Keep a consistent bedtime

Many people focus entirely on screens while overlooking one of the biggest influences on sleep: consistency.

Going to bed at roughly the same time every night helps regulate your body’s internal clock, making it easier to fall asleep and wake up naturally.

Even if you occasionally use your phone before bed, maintaining a regular sleep schedule often has a much greater impact than trying to create the perfect evening routine.

Your body appreciates rhythm more than perfection.

Make your bedroom a place for rest

Your sleep environment matters just as much as your evening habits.

A cool, dark, and quiet bedroom helps signal to your brain that it’s time to sleep. Comfortable bedding, minimal clutter, and soft lighting can also make it easier to relax.

If your phone becomes associated with endless work emails, late-night shopping, or constant entertainment, it becomes harder for your mind to switch into rest mode.

The more your bedroom feels connected to sleep, the easier falling asleep often becomes.

Don’t stress about sleeping

Ironically, worrying about sleep is one of the quickest ways to stay awake.

Watching the clock, calculating how many hours you have left, or becoming frustrated because you’re not asleep yet often creates even more alertness.

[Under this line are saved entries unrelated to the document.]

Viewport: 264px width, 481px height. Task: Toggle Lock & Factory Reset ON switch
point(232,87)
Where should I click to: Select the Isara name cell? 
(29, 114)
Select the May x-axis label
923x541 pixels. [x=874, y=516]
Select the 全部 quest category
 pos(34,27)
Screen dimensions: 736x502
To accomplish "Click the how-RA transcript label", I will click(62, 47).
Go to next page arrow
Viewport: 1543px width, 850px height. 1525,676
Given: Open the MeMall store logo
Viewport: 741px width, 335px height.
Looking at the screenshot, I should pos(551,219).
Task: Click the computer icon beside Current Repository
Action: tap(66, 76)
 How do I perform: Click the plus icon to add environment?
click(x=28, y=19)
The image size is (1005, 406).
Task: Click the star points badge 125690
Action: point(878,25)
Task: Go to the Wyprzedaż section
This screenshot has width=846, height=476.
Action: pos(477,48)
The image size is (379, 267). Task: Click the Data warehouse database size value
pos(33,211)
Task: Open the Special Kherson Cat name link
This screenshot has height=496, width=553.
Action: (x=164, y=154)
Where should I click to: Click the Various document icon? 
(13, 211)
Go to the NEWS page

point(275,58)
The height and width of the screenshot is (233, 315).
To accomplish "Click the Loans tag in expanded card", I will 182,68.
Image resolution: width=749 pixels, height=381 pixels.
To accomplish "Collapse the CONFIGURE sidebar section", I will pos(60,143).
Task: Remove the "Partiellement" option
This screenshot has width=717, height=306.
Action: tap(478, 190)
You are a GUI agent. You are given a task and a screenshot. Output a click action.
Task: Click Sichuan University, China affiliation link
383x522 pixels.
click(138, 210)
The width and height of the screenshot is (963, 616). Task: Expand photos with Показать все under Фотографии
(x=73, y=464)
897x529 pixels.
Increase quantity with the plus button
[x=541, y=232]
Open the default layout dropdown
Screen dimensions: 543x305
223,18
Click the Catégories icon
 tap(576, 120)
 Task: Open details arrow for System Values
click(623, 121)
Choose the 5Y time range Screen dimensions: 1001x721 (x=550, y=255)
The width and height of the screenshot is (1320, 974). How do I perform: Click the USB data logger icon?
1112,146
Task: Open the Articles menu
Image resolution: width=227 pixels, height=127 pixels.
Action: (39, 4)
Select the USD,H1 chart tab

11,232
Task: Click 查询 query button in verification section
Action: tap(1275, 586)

If you can’t fall asleep immediately, remember that resting quietly is still valuable.

Sometimes simply putting the phone down, slowing your breathing, and allowing yourself to relax without pressure is enough to help sleep arrive naturally.

The goal isn’t to force sleep.

It’s to create the conditions where sleep has the best chance of happening.

Better sleep comes from better evenings

You don’t have to throw your phone away or swear off technology to sleep better.

Most people simply benefit from creating healthier boundaries around how they use their devices at the end of the day. Reducing endless scrolling, avoiding stressful content, using sleep-friendly settings, and following a consistent bedtime routine often produce noticeable improvements without requiring major lifestyle changes.

Good sleep isn’t built through one perfect evening.

It’s built through small habits repeated night after night.

In the end, your phone doesn’t have to be the enemy of good sleep. With a few thoughtful adjustments, it can remain part of your evening while no longer getting in the way of the rest your body and mind need.